++++ Given entries
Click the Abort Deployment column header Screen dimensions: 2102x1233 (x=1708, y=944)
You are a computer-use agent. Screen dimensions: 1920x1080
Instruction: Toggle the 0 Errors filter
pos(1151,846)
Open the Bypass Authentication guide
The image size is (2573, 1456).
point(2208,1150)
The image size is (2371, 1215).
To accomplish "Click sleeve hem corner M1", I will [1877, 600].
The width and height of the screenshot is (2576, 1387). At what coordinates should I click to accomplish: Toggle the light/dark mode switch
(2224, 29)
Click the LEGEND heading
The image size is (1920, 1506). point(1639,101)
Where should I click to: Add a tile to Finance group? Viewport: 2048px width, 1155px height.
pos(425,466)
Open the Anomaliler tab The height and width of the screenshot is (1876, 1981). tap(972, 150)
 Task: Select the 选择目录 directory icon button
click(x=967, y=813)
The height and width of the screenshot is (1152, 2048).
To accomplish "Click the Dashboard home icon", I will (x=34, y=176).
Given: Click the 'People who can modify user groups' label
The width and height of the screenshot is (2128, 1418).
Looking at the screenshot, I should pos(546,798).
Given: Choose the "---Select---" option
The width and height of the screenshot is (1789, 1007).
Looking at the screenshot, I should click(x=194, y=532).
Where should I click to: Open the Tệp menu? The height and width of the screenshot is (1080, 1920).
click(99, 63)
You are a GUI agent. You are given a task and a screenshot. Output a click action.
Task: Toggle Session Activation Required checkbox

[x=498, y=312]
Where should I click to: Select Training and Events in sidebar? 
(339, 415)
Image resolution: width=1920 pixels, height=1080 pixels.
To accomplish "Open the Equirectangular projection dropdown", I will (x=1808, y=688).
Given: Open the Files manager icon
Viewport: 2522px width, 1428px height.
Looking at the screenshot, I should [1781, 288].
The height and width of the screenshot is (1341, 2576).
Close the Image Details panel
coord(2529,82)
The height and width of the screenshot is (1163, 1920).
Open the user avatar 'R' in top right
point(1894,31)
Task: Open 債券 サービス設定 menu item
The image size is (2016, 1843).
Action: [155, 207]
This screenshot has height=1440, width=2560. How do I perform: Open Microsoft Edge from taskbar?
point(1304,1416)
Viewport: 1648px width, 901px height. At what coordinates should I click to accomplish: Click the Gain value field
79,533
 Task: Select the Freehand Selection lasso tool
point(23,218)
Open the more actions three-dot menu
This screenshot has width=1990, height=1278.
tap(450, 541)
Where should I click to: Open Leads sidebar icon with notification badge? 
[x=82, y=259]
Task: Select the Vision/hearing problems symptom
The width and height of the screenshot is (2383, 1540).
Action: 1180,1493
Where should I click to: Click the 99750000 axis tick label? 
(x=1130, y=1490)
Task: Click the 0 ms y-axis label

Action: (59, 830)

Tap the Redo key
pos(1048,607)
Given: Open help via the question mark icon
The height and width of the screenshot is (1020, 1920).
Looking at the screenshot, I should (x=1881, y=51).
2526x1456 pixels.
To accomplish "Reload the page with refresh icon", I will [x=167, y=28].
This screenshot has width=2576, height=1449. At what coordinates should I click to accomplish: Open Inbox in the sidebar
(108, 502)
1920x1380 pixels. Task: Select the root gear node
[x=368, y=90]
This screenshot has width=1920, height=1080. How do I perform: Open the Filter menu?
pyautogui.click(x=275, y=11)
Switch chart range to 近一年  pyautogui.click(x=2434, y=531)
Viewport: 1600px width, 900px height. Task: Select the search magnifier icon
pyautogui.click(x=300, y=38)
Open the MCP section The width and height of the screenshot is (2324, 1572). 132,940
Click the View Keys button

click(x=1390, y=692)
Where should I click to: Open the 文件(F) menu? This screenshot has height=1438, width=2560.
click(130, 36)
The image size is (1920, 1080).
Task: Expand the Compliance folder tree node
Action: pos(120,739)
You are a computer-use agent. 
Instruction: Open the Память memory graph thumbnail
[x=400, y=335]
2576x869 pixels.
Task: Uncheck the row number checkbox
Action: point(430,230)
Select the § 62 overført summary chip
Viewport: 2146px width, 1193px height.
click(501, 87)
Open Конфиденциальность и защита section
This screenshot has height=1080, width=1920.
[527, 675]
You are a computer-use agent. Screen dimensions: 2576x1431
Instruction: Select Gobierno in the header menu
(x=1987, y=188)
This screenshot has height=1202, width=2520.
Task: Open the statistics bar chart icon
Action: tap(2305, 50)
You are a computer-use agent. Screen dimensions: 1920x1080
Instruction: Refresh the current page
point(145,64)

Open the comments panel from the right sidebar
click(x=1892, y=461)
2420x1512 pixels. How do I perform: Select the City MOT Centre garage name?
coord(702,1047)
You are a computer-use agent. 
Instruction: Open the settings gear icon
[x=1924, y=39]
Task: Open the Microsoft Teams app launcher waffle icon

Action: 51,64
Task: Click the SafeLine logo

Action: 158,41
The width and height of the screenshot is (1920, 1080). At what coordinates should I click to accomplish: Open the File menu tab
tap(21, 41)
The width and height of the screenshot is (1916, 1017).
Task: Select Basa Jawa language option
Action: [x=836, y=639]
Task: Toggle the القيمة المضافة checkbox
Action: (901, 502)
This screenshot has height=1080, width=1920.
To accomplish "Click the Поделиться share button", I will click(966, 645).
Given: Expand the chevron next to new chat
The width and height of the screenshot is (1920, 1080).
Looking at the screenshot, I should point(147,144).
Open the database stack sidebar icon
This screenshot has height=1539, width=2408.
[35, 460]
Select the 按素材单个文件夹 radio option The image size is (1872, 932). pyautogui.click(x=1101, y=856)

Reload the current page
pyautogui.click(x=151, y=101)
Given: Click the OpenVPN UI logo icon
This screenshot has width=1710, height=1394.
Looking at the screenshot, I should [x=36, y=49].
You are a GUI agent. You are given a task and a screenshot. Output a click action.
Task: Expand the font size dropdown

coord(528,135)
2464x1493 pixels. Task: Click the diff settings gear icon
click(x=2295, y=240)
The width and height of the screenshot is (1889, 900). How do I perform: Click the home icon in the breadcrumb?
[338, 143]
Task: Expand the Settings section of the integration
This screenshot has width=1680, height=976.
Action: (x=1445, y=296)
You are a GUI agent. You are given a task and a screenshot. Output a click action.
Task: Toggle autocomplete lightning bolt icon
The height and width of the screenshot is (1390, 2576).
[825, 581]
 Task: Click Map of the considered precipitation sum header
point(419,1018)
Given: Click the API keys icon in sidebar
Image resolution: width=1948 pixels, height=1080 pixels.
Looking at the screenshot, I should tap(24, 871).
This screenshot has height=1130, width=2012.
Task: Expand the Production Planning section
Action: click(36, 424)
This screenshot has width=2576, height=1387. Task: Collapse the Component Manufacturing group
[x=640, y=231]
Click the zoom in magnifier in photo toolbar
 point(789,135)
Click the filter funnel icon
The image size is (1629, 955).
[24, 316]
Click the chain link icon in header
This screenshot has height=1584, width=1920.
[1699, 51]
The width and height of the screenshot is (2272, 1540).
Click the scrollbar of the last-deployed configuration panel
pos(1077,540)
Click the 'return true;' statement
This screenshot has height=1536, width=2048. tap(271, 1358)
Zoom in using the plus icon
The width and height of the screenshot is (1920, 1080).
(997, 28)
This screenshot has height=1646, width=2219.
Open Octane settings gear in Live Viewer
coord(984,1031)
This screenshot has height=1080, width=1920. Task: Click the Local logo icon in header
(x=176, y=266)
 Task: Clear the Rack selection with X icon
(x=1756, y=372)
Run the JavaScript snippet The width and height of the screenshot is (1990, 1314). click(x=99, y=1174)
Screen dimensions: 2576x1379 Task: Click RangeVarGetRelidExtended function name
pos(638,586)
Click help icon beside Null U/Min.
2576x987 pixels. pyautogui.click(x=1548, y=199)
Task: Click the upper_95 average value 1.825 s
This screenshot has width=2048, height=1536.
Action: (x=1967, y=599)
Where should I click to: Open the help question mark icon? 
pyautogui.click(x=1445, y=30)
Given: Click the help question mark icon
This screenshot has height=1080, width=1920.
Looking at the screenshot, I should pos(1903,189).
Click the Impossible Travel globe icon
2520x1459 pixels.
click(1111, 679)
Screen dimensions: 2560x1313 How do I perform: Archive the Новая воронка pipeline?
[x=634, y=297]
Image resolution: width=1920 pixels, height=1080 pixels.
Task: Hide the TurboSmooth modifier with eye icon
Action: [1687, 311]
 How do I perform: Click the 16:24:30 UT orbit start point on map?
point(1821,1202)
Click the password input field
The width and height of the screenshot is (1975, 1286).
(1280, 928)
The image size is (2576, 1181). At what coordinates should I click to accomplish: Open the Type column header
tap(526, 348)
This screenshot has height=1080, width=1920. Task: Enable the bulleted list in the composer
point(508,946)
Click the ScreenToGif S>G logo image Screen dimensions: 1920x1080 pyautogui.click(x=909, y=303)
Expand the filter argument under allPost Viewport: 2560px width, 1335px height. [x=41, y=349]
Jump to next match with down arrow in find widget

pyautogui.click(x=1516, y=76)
++++++++
### What to produce
Only the lines above from the line with "Instruction: Toggle the 0 Errors filter" to the line with "Open the Anomaliler", those two lines included, should be reproduced exactly.

### Expected answer
Instruction: Toggle the 0 Errors filter
pos(1151,846)
Open the Bypass Authentication guide
The image size is (2573, 1456).
point(2208,1150)
The image size is (2371, 1215).
To accomplish "Click sleeve hem corner M1", I will [1877, 600].
The width and height of the screenshot is (2576, 1387). At what coordinates should I click to accomplish: Toggle the light/dark mode switch
(2224, 29)
Click the LEGEND heading
The image size is (1920, 1506). point(1639,101)
Where should I click to: Add a tile to Finance group? Viewport: 2048px width, 1155px height.
pos(425,466)
Open the Anomaliler tab The height and width of the screenshot is (1876, 1981). tap(972, 150)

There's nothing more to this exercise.